PSB 2016 Keynotes

Winter Mason
Winter Mason, PhD
  • Data Scientist at Facebook

Public health information in social networks

Researchers in the social and computer sciences have been studying how information diffuses through social networks, and this research has meaningful implications for many areas of public health. In this talk I will present research on the factors and consequences of information sharing in social networks, including the structure of the networks, the content of the message, and the interactions between the two. Additionally, I will talk about how health researchers can leverage social media and the internet more broadly to create effective interventions.


Winter Mason is a Data Scientist at Facebook, whose research bridges psychology and computer science, focusing on social networks, social media, and crowdsourcing. Prior to working at Facebook, he received his Ph.D. in social psychology and cognitive science in 2007 from Indiana University, went on to work as a visiting scientist with the Human Social Dynamics group at Yahoo! Research and then as an assistant professor in the Howe School of Technology Management at Stevens Institute of Technology.

Nancy Cox
Nancy J. Cox, PhD
  • Director, Vanderbilt Genetics Institute
    Director, Division of Genetic Medicine
    Vanderbilt Brain Institute
  • Vanderbilt University

Creating a Gene X Phenome Catalog through Integration of Genome, Transcriptome, and EHR Data

The phenome, obtained via large-scale electronic health records (HER), has been the subject of in-depth investigations in a number of contexts but has not yet been broadly integrated with -omics data. We have developed an approach for integrating transcriptome and genome variation data in a reference sample such as the data from the Genotype Tissue Expression (GTEx) project in which we create SNP-based prediction equations for transcript levels for each gene in each tissue (Gamazon et al, Nat Genet 2015). With this Predicted Expression Scanning (PrediXcan) approach, we can then calculate for all individuals in a biobank with genome-wide data (GWAS or whole genome sequencing) the genetically regulated expression (GReX) of each gene for each tissue , and conduct association studies between GReX for each gene and PheWAS codes, a mapping of electronic health records billing codes to related subgroups (insuring sufficient numbers of individuals in each subgrouping). The result is a catalog characterizing the human medical phenotypes associated with alterations in the expression of each gene. We have conducted such analyses in BioVU, the biobank at Vanderbilt University, having DNA on more than 210,000 individuals linked to de-identified and continuously updated EHR going back on average 10-15 years, and for a subset of individuals up to 30 years. Because our signals come at the level of the gene and have an easy-to-interpret direction of effect, it is more straightforward to use results of these studies to characterize gene-phenome relationships. I will characterize ³big picture² observations from the catalog to date, as well as providing examples of novel discoveries that have been validated in model systems studies. While we are still early in the development of this catalog, we will have more than 100,000 subjects completed by the first quarter of 2017, and ultimately expect to develop a comprehensive catalog of gene-phenome relationships.

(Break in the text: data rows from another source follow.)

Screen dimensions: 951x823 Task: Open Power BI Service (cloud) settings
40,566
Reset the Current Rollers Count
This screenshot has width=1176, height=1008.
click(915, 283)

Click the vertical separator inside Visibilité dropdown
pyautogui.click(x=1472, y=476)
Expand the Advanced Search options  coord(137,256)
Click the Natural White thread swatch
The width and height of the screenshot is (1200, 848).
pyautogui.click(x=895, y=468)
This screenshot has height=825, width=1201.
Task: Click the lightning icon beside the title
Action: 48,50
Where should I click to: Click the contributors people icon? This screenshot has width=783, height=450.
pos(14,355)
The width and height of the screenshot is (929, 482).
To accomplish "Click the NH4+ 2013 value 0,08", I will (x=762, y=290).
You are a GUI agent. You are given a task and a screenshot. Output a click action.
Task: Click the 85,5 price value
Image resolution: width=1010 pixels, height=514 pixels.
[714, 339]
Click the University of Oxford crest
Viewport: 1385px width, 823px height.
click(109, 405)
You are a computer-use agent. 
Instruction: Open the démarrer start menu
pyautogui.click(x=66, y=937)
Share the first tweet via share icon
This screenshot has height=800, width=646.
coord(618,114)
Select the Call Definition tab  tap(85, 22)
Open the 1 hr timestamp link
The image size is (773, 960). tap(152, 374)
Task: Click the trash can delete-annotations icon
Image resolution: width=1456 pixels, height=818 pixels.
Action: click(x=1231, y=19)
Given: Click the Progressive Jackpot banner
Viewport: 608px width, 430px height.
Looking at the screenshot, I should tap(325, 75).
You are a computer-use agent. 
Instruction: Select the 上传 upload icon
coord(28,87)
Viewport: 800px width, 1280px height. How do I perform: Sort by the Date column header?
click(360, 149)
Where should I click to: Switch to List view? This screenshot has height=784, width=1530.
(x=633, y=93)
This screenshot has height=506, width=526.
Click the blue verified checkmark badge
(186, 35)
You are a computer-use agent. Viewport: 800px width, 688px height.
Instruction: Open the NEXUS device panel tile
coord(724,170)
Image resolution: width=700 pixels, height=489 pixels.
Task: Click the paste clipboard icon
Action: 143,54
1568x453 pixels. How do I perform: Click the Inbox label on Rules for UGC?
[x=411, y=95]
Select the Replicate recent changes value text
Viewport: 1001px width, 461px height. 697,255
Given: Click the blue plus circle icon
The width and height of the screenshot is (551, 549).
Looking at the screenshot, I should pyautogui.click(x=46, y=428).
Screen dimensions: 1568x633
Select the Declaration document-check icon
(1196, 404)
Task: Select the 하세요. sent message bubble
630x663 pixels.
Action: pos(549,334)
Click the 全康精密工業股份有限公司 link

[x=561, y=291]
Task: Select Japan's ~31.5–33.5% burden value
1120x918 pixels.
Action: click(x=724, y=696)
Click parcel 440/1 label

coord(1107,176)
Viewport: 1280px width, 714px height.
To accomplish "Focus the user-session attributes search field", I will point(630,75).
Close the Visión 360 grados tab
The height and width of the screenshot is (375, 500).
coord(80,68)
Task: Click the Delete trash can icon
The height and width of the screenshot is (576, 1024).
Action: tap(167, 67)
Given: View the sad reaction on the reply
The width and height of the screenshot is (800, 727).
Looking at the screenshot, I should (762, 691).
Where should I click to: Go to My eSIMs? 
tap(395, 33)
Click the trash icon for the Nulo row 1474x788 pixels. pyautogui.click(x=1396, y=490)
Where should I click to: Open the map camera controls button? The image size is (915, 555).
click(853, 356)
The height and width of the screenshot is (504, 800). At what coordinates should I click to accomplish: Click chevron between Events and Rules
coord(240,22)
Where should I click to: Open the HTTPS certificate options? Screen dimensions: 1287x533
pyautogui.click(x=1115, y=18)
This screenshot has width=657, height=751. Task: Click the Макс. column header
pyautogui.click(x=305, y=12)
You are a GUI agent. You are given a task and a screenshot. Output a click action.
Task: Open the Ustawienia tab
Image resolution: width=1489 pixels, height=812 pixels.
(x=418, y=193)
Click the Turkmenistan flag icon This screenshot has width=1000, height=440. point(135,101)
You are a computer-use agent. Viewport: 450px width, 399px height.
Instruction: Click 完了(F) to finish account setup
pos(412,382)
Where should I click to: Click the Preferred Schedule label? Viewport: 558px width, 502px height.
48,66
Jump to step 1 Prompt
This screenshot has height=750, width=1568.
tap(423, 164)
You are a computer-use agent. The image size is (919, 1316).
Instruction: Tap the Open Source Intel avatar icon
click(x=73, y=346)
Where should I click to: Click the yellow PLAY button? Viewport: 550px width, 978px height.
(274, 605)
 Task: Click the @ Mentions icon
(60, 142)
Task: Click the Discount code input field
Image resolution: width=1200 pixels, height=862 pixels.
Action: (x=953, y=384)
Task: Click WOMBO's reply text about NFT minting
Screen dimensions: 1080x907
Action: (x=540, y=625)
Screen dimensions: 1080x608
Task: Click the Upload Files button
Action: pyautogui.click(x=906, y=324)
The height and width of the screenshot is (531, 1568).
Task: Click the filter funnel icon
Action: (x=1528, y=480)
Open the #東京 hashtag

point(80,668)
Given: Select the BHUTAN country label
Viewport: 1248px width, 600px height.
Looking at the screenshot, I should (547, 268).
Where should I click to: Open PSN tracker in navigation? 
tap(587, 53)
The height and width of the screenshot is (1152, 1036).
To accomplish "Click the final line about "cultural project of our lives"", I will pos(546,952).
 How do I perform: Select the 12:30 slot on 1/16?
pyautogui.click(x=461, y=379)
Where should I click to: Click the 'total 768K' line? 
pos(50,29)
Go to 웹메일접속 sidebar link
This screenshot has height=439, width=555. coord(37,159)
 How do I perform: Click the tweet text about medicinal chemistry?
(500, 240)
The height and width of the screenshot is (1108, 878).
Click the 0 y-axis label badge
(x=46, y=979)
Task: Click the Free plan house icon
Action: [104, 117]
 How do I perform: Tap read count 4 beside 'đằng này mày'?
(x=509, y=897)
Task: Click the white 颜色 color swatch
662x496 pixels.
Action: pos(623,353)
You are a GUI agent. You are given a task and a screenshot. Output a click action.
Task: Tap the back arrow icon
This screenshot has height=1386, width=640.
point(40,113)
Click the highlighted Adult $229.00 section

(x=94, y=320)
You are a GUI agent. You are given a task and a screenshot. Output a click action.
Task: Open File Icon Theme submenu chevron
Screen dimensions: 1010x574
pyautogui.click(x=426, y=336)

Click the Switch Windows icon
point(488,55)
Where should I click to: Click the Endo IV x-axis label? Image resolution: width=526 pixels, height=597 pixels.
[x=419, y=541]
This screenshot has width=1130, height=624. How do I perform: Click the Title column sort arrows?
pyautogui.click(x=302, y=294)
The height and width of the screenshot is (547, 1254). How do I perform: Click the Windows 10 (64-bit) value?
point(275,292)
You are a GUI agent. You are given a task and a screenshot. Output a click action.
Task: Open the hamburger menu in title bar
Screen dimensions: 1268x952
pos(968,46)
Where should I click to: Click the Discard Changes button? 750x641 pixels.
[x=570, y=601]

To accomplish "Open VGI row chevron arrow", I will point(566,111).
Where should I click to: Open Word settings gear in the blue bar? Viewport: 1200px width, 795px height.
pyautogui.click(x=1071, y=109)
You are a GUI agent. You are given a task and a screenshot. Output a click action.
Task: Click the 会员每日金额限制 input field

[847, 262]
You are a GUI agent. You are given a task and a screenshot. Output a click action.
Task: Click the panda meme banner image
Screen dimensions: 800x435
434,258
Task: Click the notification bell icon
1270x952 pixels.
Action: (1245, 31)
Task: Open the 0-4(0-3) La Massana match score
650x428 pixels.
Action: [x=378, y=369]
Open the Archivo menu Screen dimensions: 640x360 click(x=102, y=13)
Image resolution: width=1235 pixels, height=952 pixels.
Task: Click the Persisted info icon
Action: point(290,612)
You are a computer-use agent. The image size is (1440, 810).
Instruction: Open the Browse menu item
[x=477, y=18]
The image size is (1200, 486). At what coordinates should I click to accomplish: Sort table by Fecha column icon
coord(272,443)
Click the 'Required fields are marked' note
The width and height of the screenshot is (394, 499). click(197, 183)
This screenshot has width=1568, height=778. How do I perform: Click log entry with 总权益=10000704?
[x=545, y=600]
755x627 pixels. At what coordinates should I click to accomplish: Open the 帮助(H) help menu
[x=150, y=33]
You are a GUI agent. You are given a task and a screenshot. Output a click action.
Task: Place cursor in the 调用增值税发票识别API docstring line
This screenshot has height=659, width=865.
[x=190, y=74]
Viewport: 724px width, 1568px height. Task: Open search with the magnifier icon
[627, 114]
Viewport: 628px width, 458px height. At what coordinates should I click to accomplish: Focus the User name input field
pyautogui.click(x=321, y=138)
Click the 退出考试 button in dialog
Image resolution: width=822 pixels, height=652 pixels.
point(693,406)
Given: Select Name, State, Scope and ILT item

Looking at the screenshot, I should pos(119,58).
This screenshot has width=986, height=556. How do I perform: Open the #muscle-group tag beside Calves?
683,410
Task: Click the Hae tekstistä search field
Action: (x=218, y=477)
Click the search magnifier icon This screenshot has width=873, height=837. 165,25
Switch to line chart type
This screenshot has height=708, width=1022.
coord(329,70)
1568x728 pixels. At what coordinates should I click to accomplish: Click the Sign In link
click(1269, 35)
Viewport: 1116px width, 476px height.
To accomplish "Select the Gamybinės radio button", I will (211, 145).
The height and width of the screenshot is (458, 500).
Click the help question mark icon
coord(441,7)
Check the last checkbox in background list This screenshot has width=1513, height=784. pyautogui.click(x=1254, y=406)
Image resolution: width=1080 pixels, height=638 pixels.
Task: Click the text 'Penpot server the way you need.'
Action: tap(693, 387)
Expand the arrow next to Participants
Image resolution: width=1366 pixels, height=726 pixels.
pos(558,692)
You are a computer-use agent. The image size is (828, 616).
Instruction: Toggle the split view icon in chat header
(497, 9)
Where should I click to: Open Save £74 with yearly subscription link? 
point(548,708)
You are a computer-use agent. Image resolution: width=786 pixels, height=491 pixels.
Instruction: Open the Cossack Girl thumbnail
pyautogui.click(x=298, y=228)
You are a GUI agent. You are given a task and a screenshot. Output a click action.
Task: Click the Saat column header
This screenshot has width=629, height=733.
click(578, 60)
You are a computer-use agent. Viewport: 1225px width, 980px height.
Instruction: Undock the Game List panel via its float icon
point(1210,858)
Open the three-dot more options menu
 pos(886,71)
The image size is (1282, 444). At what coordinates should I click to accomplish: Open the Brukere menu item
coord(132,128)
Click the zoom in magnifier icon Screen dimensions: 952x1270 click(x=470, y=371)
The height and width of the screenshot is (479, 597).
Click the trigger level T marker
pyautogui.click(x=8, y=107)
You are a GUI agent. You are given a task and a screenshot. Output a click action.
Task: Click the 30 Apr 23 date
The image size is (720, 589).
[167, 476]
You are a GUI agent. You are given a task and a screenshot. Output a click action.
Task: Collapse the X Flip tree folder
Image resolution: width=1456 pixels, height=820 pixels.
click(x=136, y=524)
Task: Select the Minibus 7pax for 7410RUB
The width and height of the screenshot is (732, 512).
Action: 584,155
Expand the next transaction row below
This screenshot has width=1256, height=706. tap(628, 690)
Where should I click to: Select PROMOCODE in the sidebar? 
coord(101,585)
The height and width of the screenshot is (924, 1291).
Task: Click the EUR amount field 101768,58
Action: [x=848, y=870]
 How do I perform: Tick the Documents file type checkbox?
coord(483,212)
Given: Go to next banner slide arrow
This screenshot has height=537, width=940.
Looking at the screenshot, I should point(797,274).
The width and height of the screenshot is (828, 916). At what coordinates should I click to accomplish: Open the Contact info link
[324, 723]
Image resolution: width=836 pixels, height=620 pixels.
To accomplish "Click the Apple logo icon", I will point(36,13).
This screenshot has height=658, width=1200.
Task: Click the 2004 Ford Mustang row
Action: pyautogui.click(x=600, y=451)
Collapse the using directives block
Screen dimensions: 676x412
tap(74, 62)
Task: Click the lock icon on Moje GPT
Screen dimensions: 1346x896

Nancy J. Cox is a quantitative human geneticist who has worked for more than 30 years to identify and characterize the genetic component to common diseases and complex traits including pharmacogenomics phenotypes. Current research is focused on data integration approaches, including genomics, transcriptomics, and large-scale mining of EMR data. Dr. Cox earned a BS in biology from the University of Notre Dame in 1978, a PhD in human genetics from Yale University in 1982, and did post-doctoral research at Washington University and the University of Pennsylvania before joining the University of Chicago in 1987, where she spent 28 years as a faculty member in the Depts of Medicine and Human Genetics. In 2015, she joined Vanderbilt University as the first of the Vanderbilt Genetics Institute.